Yahia yang tampak keras di luar nyatanya lembut di dalam. Pada satu kesempatan, Yahia bermain dan mencetak gol sementara Ben Youssef ada di bangku pemain pengganti. Alih-alih merayakan gol dengan pencetak asis atau para pemain di lapangan, Yahia berlari ke bangku pengganti dan melemparkan diri ke dalam pelukan Ben Youssef.

***

Kebersamaan Alaeddine Yahia dan Syam Ben Youssef di tim nasional tak semulus di kesebelasan. Selepas duet perdana yang meyakinkan, Yahia dan Ben Youssef baru kembali berpasangan enam bulan berselang, pada pertandingan persahabatan melawan Kolombia, Maret 2014. Keduanya saat itu tak tahu, namun duet kedua itu menjadi duet terakhir keduanya dalam seragam Tunisia. Yahia mulai kehilangan tempat sementara status Ben Youssef sebagai pemain utama semakin mantap.

Pada debutnya untuk Tunisia, Yahia tampil di pertandingan melawan Mesir. Laga melawan Mesir pada November 2014 menjadi penampilan terakhirnya untuk tim nasional. Tidak ada duet ketiga, karena Yahia masuk sebagai pengganti Ben Youssef.

“Selesai sudah untukku—waktuku telah habis,” ujar Yahia, pada 2016, menyoal keputusannya mundur dari tim nasional. “Banyak pemain yang lebih muda, seperti Syam atau Aymen Abdennour, yang sangat bagus.
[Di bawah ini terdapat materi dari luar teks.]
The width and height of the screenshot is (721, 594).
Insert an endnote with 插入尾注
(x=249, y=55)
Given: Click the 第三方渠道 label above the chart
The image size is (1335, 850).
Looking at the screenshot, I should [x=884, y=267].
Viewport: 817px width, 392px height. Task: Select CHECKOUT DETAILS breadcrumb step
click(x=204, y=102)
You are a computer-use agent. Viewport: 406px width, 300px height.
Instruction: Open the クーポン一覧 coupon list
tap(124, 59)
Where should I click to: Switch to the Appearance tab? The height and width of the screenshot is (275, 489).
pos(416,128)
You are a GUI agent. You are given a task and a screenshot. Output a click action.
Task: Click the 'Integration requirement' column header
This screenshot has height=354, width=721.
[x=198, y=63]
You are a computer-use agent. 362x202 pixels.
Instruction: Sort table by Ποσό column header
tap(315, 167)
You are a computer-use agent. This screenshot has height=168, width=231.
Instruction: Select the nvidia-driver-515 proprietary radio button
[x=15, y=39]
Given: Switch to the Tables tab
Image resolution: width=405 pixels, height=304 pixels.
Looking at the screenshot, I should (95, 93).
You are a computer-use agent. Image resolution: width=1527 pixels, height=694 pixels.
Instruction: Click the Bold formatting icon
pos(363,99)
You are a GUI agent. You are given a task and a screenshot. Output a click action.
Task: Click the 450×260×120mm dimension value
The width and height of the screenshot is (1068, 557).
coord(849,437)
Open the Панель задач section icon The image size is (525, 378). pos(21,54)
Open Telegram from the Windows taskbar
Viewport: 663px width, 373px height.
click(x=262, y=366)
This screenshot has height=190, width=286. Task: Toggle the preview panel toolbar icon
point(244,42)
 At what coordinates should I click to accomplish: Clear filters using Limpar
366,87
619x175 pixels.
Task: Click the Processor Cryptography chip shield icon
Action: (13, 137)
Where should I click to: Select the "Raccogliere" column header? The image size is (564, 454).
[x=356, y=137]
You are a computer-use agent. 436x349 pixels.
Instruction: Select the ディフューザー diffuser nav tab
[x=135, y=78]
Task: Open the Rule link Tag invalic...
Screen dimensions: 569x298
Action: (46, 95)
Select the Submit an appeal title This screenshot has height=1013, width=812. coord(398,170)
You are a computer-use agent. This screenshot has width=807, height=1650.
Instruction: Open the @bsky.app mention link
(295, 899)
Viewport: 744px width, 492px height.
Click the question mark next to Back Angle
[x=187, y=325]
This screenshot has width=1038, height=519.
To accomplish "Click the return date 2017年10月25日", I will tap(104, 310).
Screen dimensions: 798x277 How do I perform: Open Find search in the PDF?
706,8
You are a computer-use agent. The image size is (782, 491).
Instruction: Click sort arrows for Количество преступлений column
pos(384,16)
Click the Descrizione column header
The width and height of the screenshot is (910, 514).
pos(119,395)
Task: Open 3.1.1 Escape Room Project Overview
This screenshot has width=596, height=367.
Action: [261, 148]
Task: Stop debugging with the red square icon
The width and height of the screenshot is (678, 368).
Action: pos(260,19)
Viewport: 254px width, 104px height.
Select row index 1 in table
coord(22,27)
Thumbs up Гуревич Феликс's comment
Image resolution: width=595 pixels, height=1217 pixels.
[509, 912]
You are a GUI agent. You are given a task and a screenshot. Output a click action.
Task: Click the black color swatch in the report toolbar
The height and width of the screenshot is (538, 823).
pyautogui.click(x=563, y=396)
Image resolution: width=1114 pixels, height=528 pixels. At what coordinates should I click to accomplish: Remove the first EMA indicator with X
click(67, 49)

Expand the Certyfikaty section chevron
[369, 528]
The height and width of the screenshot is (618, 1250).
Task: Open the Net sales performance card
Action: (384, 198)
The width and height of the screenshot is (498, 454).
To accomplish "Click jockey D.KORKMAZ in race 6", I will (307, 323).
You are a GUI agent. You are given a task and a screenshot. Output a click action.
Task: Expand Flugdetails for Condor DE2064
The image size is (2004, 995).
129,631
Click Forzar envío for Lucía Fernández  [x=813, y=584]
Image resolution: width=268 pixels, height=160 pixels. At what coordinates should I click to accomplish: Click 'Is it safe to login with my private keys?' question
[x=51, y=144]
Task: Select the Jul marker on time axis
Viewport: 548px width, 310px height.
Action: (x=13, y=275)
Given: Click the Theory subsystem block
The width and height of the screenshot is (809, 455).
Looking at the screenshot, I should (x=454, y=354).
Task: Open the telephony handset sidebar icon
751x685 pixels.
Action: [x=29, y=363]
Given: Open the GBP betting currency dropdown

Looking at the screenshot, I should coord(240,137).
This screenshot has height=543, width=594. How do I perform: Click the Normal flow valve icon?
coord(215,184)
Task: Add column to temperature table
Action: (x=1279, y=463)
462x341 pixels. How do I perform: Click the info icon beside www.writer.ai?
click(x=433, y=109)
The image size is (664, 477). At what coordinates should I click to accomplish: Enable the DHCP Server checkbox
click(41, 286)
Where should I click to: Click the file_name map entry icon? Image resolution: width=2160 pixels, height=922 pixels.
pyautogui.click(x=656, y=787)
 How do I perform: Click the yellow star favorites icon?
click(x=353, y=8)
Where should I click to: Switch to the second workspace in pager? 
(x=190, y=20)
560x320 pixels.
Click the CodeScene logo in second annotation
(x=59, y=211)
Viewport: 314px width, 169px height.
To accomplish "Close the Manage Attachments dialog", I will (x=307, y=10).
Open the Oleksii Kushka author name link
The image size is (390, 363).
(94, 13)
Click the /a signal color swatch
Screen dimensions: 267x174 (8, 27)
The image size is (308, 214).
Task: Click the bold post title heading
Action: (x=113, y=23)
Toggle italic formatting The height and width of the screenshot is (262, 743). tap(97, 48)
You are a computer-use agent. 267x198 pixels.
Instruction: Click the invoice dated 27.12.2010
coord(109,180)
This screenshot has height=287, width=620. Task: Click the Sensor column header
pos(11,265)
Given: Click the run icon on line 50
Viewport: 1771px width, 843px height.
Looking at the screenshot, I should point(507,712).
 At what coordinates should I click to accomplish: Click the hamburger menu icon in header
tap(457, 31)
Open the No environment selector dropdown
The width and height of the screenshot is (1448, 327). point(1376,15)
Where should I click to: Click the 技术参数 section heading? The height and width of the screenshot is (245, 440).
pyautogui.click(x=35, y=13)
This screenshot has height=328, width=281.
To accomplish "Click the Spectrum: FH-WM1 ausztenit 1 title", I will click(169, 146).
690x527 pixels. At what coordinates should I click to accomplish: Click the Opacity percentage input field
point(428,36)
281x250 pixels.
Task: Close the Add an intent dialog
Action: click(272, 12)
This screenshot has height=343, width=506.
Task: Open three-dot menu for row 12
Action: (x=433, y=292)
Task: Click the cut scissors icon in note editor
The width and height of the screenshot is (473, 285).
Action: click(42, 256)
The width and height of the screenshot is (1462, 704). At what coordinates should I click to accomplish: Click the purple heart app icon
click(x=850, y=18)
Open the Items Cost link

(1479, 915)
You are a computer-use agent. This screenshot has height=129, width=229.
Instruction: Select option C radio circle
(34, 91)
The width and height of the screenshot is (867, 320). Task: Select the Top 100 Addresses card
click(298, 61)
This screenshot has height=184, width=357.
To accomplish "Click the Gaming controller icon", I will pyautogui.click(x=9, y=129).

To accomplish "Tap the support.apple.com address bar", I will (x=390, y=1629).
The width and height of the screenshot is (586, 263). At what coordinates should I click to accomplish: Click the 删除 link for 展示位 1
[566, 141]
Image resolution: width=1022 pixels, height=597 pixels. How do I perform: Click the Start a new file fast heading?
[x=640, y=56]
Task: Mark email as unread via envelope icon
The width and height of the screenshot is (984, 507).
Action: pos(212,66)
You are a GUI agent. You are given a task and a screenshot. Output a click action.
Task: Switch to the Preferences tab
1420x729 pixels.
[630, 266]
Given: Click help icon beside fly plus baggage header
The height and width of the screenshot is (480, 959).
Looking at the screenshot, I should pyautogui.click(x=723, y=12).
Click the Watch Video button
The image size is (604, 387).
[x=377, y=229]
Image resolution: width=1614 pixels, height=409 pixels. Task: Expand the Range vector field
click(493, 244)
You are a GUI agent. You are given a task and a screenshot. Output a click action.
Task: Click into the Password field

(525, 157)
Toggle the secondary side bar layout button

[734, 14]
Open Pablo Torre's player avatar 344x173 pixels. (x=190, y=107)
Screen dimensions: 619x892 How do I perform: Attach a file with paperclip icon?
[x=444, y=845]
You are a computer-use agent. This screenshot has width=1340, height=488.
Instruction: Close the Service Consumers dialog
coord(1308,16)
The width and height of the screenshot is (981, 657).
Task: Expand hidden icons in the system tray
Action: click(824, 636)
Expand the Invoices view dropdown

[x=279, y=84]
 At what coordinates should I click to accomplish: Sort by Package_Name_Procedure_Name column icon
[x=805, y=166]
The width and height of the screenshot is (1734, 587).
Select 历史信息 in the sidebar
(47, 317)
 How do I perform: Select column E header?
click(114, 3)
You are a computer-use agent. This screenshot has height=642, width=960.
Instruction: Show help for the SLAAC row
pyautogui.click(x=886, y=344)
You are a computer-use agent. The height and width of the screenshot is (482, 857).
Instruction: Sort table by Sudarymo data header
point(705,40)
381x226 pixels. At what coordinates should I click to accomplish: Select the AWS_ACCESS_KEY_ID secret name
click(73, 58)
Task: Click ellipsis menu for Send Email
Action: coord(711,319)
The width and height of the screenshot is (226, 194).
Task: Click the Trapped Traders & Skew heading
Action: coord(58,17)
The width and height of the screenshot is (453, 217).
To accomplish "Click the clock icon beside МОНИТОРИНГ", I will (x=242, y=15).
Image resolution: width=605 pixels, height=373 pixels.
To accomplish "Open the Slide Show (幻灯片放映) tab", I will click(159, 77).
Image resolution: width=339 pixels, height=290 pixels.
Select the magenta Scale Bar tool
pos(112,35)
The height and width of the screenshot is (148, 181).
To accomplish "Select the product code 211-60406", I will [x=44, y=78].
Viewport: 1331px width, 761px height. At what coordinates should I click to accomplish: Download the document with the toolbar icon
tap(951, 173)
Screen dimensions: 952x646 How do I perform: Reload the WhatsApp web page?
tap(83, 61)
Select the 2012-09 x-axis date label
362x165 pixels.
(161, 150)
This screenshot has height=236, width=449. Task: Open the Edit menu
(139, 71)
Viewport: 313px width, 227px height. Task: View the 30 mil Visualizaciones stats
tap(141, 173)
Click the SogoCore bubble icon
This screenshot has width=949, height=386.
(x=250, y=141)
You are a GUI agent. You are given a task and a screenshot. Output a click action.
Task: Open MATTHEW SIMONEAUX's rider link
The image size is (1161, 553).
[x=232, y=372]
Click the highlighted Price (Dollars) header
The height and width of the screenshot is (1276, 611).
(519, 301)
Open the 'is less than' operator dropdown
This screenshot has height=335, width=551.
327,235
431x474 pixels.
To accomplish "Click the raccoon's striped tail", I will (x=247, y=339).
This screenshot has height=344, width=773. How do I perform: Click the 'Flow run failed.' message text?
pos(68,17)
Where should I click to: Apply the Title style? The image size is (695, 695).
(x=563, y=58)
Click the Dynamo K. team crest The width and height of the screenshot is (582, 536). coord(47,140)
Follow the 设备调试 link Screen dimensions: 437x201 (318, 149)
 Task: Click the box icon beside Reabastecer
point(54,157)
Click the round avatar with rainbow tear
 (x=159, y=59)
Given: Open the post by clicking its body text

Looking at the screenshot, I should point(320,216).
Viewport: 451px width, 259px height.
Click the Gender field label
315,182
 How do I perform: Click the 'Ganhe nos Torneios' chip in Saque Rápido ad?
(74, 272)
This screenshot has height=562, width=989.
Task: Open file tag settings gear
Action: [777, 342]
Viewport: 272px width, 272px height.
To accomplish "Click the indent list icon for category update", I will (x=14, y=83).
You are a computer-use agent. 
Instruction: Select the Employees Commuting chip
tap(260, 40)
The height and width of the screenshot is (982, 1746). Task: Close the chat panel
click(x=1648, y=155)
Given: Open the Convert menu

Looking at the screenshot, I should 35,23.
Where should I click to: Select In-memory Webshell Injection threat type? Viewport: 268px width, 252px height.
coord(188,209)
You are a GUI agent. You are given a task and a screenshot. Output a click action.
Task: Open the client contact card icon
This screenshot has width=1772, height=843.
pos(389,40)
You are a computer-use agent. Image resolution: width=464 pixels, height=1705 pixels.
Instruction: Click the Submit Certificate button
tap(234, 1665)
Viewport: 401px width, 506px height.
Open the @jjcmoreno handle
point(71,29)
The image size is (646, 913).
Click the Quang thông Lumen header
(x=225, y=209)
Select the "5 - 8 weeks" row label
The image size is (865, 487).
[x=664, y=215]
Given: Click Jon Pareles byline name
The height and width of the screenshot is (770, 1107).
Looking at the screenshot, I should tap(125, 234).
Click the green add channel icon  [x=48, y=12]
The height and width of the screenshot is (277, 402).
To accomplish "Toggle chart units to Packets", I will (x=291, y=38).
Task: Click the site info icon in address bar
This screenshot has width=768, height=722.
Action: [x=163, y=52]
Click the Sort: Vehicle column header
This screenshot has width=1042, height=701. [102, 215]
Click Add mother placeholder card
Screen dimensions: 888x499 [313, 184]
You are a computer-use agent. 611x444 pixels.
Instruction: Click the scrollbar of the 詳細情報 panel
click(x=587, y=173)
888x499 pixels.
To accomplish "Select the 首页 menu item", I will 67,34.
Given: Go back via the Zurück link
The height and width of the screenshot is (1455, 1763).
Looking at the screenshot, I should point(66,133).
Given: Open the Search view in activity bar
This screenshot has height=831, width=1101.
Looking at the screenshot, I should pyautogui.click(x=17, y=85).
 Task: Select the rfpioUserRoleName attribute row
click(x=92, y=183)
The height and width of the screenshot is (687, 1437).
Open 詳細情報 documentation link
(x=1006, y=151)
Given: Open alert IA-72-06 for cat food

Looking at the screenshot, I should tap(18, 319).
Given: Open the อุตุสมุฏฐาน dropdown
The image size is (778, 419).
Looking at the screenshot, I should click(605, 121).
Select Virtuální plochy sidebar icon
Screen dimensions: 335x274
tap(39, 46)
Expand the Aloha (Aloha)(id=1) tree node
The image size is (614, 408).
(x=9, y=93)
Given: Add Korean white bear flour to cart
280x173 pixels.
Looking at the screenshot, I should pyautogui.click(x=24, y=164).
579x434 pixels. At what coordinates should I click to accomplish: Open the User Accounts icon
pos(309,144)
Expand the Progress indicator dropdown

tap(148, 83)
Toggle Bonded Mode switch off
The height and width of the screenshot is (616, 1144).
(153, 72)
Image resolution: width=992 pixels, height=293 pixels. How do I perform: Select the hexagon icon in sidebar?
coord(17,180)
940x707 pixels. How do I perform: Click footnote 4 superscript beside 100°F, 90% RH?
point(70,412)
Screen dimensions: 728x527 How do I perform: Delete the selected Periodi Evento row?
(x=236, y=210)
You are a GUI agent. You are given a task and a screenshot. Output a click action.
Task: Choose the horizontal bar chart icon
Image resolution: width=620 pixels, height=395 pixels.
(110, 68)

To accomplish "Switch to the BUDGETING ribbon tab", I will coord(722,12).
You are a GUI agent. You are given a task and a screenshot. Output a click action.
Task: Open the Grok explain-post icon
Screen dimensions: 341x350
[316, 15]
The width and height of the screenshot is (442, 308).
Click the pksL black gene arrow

Usiaku 34. Akan 35 saat Piala Afrika 2017 dan 36 saat Piala Dunia 2018. Dari sudut pandangku maupun tim, apa bagusnya aku terus bermain?”

Dengan mundurnya Yahia, tongkat estafet kepemimpinan lini belakang otomatis berpindah ke tangan Ben Youssef. Ia yang dipimpin kini harus memimpin. Ia yang berulang kali meminta Yahia untuk mempertimbangkan keputusan sekarang tak punya waktu untuk merengek. Meredam ancaman Inggris, Belgia, dan Panama kini menjadi tugas utamanya. Itu dan hanya itu saja—sedikit bermain-main dengan bola boleh juga, tapi jika sempat saja.